Fired over travel plans?

Employer argues worker's commitment to business was 'lacking'

Fired over travel plans?

A worker recently filed a dismissal claim before the Fair Work Commission (FWC), alleging that he was unfairly dismissed without warning. The worker, among other reasons, said he was fired because he once intended to resign for his travel plans.

The worker, Tomaso Edwards Moro, filed an application before the FWC, seeking an unfair dismissal remedy following his termination by Insider Au Pty Ltd.

The employer is an e-commerce support and customer service solution provider, and the employee worked in full-time permanent employment as a digital growth associate.

On August 31, 2023, a representative of the employer, initiated a telephone discussion with the worker, suggesting a mutual parting of ways.

The representative requested the worker to submit a resignation letter indicating September 1, 2023, as his last day. However, the worker declined to resign.
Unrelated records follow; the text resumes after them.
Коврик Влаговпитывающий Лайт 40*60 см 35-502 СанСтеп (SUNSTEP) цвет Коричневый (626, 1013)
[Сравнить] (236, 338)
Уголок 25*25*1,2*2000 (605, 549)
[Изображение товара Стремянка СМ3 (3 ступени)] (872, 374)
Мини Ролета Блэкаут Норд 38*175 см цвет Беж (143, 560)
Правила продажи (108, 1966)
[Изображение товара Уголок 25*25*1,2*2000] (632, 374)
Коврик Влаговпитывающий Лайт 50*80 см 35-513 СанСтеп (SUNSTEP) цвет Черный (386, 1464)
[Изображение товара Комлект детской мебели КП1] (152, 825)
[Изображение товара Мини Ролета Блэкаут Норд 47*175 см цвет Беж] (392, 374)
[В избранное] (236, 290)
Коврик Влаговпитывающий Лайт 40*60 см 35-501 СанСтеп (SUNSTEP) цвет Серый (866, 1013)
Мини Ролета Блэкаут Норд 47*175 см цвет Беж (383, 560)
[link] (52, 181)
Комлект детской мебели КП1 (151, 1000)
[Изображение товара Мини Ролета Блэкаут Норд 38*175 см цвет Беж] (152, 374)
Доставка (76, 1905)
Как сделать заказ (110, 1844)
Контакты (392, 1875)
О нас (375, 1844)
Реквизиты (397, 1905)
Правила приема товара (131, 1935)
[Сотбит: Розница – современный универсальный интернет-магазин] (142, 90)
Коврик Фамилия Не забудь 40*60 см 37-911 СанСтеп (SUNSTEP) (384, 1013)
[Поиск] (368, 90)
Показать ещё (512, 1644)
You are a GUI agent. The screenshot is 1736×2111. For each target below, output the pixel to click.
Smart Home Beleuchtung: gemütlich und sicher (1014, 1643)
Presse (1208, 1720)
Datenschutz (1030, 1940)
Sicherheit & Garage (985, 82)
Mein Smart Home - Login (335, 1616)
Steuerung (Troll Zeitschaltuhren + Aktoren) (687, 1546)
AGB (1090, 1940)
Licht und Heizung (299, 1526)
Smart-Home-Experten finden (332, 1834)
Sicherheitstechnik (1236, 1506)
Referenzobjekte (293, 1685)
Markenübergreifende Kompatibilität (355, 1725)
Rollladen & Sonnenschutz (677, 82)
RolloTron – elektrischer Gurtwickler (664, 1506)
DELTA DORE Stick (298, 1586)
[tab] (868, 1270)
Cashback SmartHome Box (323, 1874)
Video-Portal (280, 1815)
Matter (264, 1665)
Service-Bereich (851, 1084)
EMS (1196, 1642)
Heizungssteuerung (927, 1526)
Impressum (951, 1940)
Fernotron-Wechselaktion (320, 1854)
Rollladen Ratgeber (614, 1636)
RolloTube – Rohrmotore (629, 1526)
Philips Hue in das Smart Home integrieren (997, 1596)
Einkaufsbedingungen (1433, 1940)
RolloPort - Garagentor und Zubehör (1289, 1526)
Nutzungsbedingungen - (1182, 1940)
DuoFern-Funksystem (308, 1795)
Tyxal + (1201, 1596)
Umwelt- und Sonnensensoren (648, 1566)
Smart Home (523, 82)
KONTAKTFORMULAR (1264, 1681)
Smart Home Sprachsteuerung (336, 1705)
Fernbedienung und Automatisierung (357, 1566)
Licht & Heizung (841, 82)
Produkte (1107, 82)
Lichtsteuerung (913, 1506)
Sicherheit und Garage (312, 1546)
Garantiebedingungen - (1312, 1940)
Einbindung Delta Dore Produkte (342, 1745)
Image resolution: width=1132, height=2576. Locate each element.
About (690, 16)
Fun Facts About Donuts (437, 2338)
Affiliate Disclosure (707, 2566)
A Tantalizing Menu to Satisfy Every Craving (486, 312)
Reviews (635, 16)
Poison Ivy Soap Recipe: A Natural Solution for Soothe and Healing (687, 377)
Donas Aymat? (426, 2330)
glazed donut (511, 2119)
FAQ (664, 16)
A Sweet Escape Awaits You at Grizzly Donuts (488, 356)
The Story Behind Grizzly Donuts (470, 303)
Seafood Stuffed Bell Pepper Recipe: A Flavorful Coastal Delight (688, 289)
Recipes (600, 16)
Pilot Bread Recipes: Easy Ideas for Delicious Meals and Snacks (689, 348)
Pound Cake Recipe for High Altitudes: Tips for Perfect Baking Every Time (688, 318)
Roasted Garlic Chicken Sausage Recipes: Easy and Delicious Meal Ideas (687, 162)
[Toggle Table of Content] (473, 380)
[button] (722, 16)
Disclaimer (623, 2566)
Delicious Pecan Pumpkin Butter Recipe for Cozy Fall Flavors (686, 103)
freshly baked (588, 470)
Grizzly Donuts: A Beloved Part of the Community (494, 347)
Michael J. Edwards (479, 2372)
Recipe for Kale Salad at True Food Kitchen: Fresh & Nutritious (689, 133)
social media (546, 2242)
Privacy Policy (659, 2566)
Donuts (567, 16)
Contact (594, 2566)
There are indications that the dismissal took effect on September 1, 2023, marked by the worker losing access to the employer's IT systems and receiving advice about receiving two weeks' pay in lieu of notice.

No prior warnings about conduct

The worker said that he was a high-performing employee with awards to support his claim, argued that he received no prior warnings regarding conduct or performance-related issues leading up to his dismissal.

He said the dismissal lacked a valid reason and violated procedural fairness due to the absence of prior warnings, notice of the discussion's purpose, and the opportunity to have a support person present.

The worker further alleged that the employer's failure to provide proper entitlements regarding notice worsened the situation. The employer paid two weeks' pay in lieu of notice, contrary to the employment contract's identification of an eight-week notice period or equivalent payment.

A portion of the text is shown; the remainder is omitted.